**PASSAGE SHOWN**
>>>>

Gallingly, all clues point toward Kinky.
Greenwich Village is the setting for Ten Little New Yorkers, a tale of murder
and mayhem as only Friedman can warble it and featuring his usual suspects,
including Ratso -- Dr. Watson to Kinky's singular Sherlock Holmes. As the clues
and bodies pile up and the cops strong-arm Kinky as their man, he has to jump
through hoops to find the real killer, all the while maintaining his outrage
and, of course, his innocence. The murderer may be someone close to Kinky, which
leads to a shocker of an ending that will surely take Kinky devotees completely
by surprise.
With a wink and a nod to Dame Agatha (as in Christie), after which all
resemblance to those classic mysteries fades, this is one of Friedman's most
complex and irresistible page-turners yet. Cunningly tentous issues of life,
death, guilt, innocence, love, loss, and the danger of false confessions, this
is Kinky Friedman at his wily, suspenseful, and sacrilegious best.

<<<<

**HOW TO COMPLETE THIS TASK**
In the book blurb, take the part that opens with the words "Greenwich Village is" and closes with "by surprise.", and write it out again with "the cops" swapped for "the police".

**ENTRIES PROVIDED**
>>>>

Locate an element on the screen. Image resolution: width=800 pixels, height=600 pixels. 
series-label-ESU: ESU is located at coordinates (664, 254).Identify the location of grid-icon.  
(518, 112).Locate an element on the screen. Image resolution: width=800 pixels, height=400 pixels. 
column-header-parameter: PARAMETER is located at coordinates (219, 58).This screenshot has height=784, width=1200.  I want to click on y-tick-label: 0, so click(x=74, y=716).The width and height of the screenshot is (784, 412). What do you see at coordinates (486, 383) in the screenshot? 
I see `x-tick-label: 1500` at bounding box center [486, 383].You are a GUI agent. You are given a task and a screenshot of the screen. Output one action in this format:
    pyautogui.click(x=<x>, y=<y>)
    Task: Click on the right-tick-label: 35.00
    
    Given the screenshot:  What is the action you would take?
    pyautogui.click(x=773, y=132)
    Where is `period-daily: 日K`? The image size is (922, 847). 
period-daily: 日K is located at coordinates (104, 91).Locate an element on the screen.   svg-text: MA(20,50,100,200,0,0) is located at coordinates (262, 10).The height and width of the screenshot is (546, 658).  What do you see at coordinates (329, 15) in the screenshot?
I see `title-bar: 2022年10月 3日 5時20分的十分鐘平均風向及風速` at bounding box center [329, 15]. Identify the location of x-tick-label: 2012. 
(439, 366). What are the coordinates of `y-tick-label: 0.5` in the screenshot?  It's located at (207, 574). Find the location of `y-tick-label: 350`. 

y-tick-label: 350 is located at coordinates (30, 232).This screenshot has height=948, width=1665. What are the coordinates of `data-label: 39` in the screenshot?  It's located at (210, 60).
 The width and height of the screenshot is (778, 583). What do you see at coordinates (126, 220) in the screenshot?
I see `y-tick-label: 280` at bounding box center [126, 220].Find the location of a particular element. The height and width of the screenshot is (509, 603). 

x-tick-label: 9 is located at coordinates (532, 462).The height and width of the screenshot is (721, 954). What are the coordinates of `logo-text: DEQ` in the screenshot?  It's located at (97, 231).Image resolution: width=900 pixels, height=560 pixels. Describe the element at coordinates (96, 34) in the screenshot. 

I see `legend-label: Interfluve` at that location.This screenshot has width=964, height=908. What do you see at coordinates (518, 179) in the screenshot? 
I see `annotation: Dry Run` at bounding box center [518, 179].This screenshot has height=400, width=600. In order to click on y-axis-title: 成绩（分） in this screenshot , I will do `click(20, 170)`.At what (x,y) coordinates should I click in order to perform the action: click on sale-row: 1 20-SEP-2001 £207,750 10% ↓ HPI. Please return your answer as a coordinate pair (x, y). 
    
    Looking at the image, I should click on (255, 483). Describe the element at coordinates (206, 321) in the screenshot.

<<<<

**ANSWER SPACE**
Greenwich Village is the setting for Ten Little New Yorkers, a tale of murder
and mayhem as only Friedman can warble it and featuring his usual suspects,
including Ratso -- Dr. Watson to Kinky's singular Sherlock Holmes. As the clues
and bodies pile up and the police strong-arm Kinky as their man, he has to jump
through hoops to find the real killer, all the while maintaining his outrage
and, of course, his innocence. The murderer may be someone close to Kinky, which
leads to a shocker of an ending that will surely take Kinky devotees completely
by surprise.